Une comédie de Shakespeare en général est un roman d'aventures ou un conte de fées dont les héros sont deux amoureux. Une séparation arrive pour un motif ou pour un autre entre l'amant et sa maîtresse; celle-ci, sous un déguisement d'homme, suit ou rejoint son amant qui ne la reconnaît pas. Ce fait, sans cesse reproduit, donne la mesure de ce que le poète croit pouvoir oser dans l'ordre des choses invraisemblables et impossibles. Les personnages principaux de la pièce n'ont jamais d'autre folie que l'amour, qui chez eux n'a rien de ridicule, puisqu'ils sont deux jeunes gens; leur passion n'est donc point comique. Les jeunes premiers du théâtre de Molière ne sont pas comiques non plus; mais chez Molière ils n'occupent pas le premier plan du tableau; ce sont des figures autrement caractérisées, Harpagon, Chrysale, Orgon, Tartuffe, Argan, M. Jourdain, avec la diversité de leurs ridicules et de leurs vices, qui attirent surtout et retiennent l'attention du spectateur: chez Shakespeare ce sont toujours des amoureux et des amoureux jeunes.
De tels personnages n'ayant rien de plaisant par eux-mêmes, et leur situation étant souvent tragique, le poète, afin d'égayer leur rôle, a recours à la vivacité spirituelle du dialogue. L'esprit de mots, extrêmement rare et presque introuvable dans le théâtre de Molière, surabonde dans celui de Shakespeare.
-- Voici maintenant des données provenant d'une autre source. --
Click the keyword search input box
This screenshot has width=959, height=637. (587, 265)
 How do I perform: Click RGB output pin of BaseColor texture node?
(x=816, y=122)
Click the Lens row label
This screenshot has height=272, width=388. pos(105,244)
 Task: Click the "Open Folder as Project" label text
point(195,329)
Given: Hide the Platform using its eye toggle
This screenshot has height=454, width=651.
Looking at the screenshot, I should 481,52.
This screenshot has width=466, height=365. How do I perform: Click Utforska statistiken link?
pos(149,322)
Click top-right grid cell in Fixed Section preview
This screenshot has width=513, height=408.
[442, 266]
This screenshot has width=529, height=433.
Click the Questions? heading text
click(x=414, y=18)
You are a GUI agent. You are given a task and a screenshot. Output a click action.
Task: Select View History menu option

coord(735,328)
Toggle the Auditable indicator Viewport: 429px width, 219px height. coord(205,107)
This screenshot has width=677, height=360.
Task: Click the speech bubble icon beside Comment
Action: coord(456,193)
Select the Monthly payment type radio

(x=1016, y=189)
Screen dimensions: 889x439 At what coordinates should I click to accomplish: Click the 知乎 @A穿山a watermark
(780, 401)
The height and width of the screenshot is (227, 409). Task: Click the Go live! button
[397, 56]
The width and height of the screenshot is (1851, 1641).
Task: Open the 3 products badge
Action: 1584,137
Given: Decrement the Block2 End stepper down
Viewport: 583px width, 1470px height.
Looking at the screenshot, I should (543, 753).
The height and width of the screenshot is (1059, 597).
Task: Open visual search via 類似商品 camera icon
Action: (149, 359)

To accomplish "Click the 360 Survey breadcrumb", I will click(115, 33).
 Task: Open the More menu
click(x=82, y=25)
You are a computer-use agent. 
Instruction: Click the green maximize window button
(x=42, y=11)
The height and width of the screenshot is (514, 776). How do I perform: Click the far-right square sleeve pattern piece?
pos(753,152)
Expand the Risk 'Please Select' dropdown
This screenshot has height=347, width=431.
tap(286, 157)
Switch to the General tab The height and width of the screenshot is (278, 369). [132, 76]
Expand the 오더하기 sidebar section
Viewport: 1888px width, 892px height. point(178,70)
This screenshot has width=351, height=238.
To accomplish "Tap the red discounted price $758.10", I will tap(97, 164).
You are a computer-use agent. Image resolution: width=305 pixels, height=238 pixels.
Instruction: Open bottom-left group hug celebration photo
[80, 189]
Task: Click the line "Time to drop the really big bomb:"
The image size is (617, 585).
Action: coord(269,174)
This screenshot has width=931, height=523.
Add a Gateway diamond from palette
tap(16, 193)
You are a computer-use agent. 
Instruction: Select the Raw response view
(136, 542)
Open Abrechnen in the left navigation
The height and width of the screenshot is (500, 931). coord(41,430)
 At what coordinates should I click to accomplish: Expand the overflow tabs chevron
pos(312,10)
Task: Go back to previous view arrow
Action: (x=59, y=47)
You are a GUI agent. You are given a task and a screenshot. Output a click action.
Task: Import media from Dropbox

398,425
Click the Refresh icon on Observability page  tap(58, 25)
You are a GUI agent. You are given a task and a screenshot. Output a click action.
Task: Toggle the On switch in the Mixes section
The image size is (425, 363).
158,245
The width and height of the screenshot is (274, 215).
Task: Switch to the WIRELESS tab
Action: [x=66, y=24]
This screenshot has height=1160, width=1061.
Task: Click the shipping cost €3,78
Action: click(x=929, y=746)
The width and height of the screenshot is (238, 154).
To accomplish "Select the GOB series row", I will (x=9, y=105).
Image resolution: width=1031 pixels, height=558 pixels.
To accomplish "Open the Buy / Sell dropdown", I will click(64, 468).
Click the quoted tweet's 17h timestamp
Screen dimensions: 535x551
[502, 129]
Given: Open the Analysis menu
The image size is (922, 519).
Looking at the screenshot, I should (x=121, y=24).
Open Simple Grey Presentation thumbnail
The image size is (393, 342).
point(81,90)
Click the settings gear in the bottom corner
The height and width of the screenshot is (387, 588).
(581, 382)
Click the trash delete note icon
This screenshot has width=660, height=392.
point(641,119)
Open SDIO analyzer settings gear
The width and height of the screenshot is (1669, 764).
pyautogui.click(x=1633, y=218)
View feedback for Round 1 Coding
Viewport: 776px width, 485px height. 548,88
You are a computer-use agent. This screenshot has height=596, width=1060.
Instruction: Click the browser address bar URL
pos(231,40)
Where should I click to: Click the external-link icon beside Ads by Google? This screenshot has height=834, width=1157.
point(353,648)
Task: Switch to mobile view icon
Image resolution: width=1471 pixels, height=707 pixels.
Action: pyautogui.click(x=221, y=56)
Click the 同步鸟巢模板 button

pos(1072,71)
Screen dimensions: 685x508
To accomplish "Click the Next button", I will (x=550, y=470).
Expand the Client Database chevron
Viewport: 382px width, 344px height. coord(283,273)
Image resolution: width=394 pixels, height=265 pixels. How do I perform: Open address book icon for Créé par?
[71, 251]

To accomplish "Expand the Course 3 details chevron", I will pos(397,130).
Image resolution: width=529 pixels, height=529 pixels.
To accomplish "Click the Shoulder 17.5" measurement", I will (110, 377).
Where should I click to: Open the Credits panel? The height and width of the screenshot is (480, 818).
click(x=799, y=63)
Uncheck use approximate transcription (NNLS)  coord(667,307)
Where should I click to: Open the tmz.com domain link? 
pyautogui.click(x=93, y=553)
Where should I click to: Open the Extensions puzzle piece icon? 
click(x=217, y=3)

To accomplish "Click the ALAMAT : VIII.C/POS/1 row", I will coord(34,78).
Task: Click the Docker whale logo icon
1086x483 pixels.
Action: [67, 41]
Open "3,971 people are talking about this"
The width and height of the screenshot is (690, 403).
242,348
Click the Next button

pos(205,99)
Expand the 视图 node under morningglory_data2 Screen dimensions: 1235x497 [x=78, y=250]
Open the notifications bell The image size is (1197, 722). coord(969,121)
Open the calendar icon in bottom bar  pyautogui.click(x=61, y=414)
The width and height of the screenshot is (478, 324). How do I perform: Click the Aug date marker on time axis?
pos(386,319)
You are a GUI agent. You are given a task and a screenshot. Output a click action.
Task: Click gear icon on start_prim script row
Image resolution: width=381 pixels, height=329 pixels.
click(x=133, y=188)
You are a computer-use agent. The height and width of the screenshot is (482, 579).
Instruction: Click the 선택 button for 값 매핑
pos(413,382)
Les calembours, les concetti, les équivoques, les assauts brillants et les vives ripostes constituent certainement le plus clair de ses ressources comme auteur comique. Il n'est pas nécessaire que ces traits d'esprit soient en même temps des traits de caractère et de nature; il n'est pas même nécessaire qu'ils aient quelque rapport avec le sujet: il suffit qu'ils brillent. Comme ils ne tiennent aux personnages par aucun lien profond, on peut les transporter indifféremment d'une bouche à l'autre, ils sont également bons en toute circonstance; aussi peu variés qu'ils sont nombreux, ce sont le plus souvent des joyeusetés égrillardes sur le rapport des sexes, auxquelles des femmes modestes prêtent l'oreille et répondent dans le même style sans aucun embarras.
A côté de ces personnages spirituels, il y a généralement dans les comédies de Shakespeare un groupe d'idiots dont la bêtise est démesurée et idéale, je veux dire hors de toute proportion avec ce que la réalité offre communément en ce genre; leur stupidité consiste principalement à prendre les mots les uns pour les autres, et ces grosses balourdises constituent, après les traits d'esprit, la seconde source ordinaire du rire dans la comédie shakespearienne.
Le hasard, autrement dit le caprice et l'arbitraire, joue dans ces pièces un rôle suprême; c'est un heureux hasard qui délie subitement le nœud de Beaucoup de bruit pour rien, donnant ainsi un dénouement de comédie à cet imbroglio tragique. Les figures principales n'étant point des pères de famille vicieux ou ridicules, mais de jeunes et sympathiques amoureux, ces œuvres légères ont pour cadre non pas, comme chez Molière, le foyer domestique, mais l'espace illimité du monde réel et du monde idéal ouvert à l'imagination. Les titres sont vagues: Comme il vous plaira, le Soir des Rois ou Ce que vous voudrez, le Songe d'une nuit d'été, Peines d'amour perdues, parce qu'il n'y a jamais de caractère central qui puisse donner son nom à l'ouvrage.—Tels sont les traits généraux de la comédie shakespearienne.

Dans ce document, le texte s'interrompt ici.